Selection
Some pipes programs add and subtract columns from the dataset, in which
case, they must alter the descriptor file appropriately.

By convention, descriptor files on disk have a .des extension.

By convention, raw pipes data on disk have the extension of the
appropriate descriptor file, so for instance, a dataset that follows the
div38.des format will have a .div38 extension.

By convention, a dataset on disk that has an ascii descriptor file
prepended has a .pipe extension.

4. Pipes Front Ends

Use divdata to funnel Diviner RDR data into pipes programs, instead of using the "cat" method below.

There are two ways to get data into the pipes software. If the data is
already on disk in pipes binary format, then it's sufficient to just
read in the data using the unix < standard input, or use the unix cat
tool to read and glob files. Using cat is particularly powerful because
you can use it to get multiple files into the pipes, i.e.

cat /d1/marks/div38/c/*.c9.div38 | ...

will get you a lot of data.

The second way to get data into the pipes is to read it from an ascii
flat file using the pipes tool pread. To read in the following data
from the file mydata.txt into the pipes:

1 50 200 4
44 24 35 16
52 33 108 16

you would first construct a descriptor file called data.des

'data.des descriptor file'
'lat' 'latitude'
'lon' 'longitude'
'tb' 'brightness temperature'
'qual' 'data quality'

Then, you would use pread to read in the data:

pread des=data.des < mydata.txt | ....

pread by default expects you to supply a descriptor file that tells
pread what to read. pread uses fortran list directed input, which is
fairly powerful and fast. Ascii files can be tab, space or comma
delimited. You can optionally supply a format statement for fixed format
ascii data that may improve reading speed. pread will bomb if it
encounters weird character or binary data.

5. Pipes processing tools

We have created an array of simple but useful pipes processing tools. A
good example is pcons, which constrains out data going through the
pipes. Let's say, from the previous example that we wanted to get a
subset of the data from the previous example, we would say:

pread des=data.des < mydata.txt | pcons lat=-20.,50 tb=200,250 | ...

Two important points about pcons. First, the lower boundary is greater
than or equal to, the upper boundary is less than. Second, you can do a
band reject constraint by making the lower boundary higher than the
upper boundary.

Things to do
1) Turn the paragraph of the pipes documentation that begins "pread by default expects" into a short bulleted list that keeps its main facts.
2) Retype the part of the pipes documentation starting at "Then, you would" and ending at "or binary data.".
3) Continue the pipes documentation from the point where it stops.
The collection entries that come next are separate material with no connection to the pipes documentation.

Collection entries
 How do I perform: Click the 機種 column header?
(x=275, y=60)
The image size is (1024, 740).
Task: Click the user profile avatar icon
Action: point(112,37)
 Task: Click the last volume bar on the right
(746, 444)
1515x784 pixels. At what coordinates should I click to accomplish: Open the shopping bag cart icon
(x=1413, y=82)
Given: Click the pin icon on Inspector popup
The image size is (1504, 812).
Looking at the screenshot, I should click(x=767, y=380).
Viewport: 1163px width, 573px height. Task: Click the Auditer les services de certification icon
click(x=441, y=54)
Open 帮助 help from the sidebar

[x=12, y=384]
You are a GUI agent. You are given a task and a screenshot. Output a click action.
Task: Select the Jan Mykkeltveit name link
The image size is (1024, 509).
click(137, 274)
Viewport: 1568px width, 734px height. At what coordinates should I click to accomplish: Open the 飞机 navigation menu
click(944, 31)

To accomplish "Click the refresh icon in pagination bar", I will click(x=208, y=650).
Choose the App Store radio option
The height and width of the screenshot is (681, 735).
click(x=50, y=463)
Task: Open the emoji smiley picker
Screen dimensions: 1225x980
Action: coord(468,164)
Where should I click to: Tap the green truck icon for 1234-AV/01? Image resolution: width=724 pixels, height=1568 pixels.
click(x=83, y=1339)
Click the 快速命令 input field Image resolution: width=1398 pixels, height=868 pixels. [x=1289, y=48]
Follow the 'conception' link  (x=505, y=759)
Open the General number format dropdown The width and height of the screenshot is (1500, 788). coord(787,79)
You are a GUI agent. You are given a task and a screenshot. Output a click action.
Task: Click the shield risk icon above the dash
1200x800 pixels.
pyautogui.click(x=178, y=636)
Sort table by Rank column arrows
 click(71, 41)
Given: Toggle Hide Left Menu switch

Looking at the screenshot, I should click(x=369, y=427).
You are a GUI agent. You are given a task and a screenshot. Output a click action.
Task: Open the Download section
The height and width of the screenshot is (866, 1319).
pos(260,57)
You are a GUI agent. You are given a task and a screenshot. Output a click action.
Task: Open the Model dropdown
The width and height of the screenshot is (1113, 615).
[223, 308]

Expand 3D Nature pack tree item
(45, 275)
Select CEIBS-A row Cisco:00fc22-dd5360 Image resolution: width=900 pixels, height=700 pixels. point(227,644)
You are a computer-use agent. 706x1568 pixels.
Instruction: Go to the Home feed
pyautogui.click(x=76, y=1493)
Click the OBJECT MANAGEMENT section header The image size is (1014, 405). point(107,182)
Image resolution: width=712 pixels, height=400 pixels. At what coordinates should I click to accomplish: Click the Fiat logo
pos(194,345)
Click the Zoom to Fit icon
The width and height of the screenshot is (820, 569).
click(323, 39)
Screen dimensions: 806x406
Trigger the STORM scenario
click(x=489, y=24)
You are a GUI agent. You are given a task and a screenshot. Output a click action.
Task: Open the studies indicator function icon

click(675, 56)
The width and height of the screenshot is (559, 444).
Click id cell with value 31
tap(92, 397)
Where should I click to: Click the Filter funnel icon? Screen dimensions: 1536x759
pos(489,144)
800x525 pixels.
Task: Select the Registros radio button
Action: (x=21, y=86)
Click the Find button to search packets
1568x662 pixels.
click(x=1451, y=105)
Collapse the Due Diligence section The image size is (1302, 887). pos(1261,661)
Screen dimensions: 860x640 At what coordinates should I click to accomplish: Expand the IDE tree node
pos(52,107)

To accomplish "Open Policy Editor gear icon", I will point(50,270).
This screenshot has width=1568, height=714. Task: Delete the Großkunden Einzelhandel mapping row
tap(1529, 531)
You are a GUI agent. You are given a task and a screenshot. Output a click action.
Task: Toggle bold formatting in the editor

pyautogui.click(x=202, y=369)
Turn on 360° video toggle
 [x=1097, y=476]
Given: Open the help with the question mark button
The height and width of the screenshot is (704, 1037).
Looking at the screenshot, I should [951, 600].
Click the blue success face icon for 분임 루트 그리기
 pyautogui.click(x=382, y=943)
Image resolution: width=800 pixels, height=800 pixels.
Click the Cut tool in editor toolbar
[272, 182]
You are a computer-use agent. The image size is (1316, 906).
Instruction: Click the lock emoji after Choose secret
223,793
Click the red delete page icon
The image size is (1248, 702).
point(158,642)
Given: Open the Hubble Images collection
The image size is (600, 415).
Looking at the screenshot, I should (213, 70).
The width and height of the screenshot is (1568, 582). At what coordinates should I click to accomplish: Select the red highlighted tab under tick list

Results in order
1)
- pread needs a descriptor file that tells it what to read.
- It uses Fortran list-directed input, which is fairly powerful and fast.
- ASCII files may be tab-, space- or comma-delimited.
- An optional format statement for fixed-format ASCII data may improve reading speed.
- pread fails if it encounters weird character or binary data.

2)
Then, you would use pread to read in the data:

pread des=data.des < mydata.txt | ....

pread by default expects you to supply a descriptor file that tells
pread what to read. pread uses fortran list directed input, which is
fairly powerful and fast. Ascii files can be tab, space or comma
delimited. You can optionally supply a format statement for fixed format
ascii data that may improve reading speed. pread will bomb if it
encounters weird character or binary data.

3)
Another useful tool is pextract, which reduces the number of columns in
a pipeline. Using the previous example, if we wanted just a printout of
tb and lon, we would do:

pread des=data.des < mydata.txt | pcons lat=-20.,50 tb=200,250 \
| pextract extract=tb,lon | ...

and then we'd only have tb and lon going down the pipe in that order.
Note that the \ is the unix shell continuation line, which makes editing
pipes processing pipelines a little easier.

Check in the /u/paige/dap/pipesv3 directory for other tools. We will
hopefully have a good fortran template that will allow users to create
their own custom pipe programs.

6. Terminal pipes

Pipe data can be output in binary format from all pipes tools. If we
wanted to output the results of the previous example in binary form, we
would do:

pread des=data.des < mydata.txt | pcons lat=-20.,50 tb=200,250 nodes \
> mydata.data

The optional nodes argument tells pcons to not prepend the descriptor
file to the output pipe stream. For pipes that change the descriptor
file, you can say newdes=newdescriptorfile.des and it will write out
newdescriptorfile for future use.

Another good terminal pipe tool is pprint, which provides formatted
ascii printout. From the previous example, if we wanted to print out the
results to output.txt , we would do:

pread des=data.des < mydata.txt | pcons lat=-20.,50 tb=200,250 \
| pprint > output.txt

pprint can also provide column titles:

pread des=data.des < mydata.txt | pcons lat=-20.,50 tb=200,250 \
| pprint titles=0 > output.txt

this will print out the column titles at the top of the prinout. You can
print column titles every nth row using titles=n

pprint has the option to provide formatted output, but currently there's
a limitation in that mixed format statements don't work properly.
Homogeneous format statements do work. For Diviner, we've found that
pprint format='(35f20.8)' works well.